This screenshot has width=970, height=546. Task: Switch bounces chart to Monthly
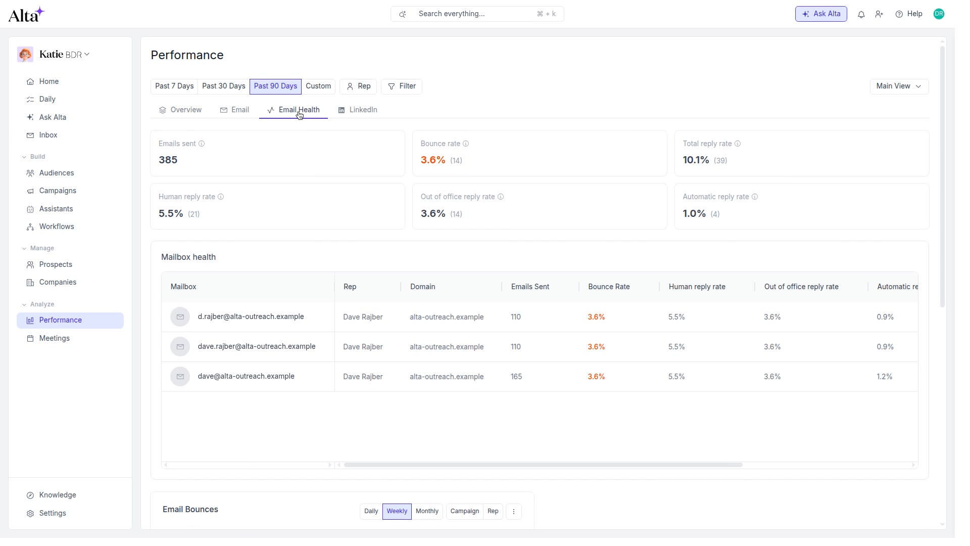coord(427,512)
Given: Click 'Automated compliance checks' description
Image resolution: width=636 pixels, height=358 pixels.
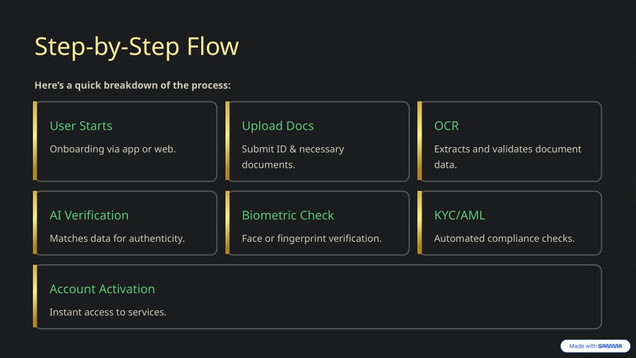Looking at the screenshot, I should click(504, 238).
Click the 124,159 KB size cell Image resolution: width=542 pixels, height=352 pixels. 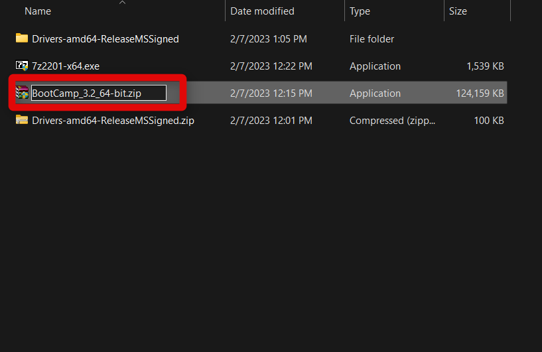(x=480, y=93)
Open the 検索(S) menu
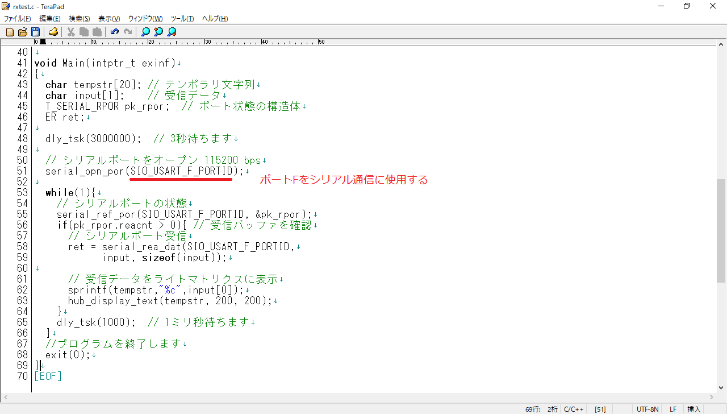727x414 pixels. (80, 19)
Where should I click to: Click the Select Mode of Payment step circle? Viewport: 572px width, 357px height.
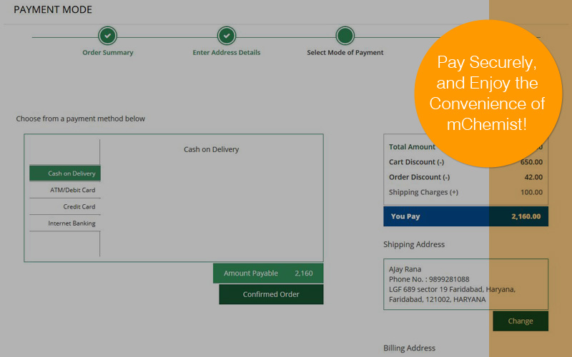(x=345, y=36)
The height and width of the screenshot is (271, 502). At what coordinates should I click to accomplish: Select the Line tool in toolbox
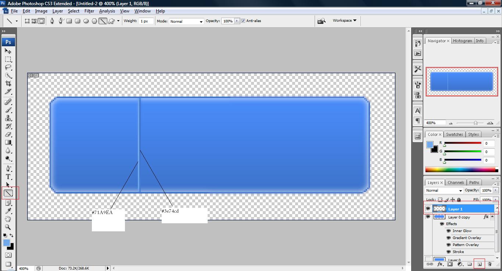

Task statement
Please rewrite the lines from the beginning up to and including the line containing "coord(427,512)" as a two-column CSV with the headers text and reply, giving each text and its answer one row, each value in a single quoted field with line breaks replaced by spaces. Leave the pictures out.

Worked solution
text,reply
"This screenshot has width=970, height=546. Task: Switch bounces chart to Monthly","coord(427,512)"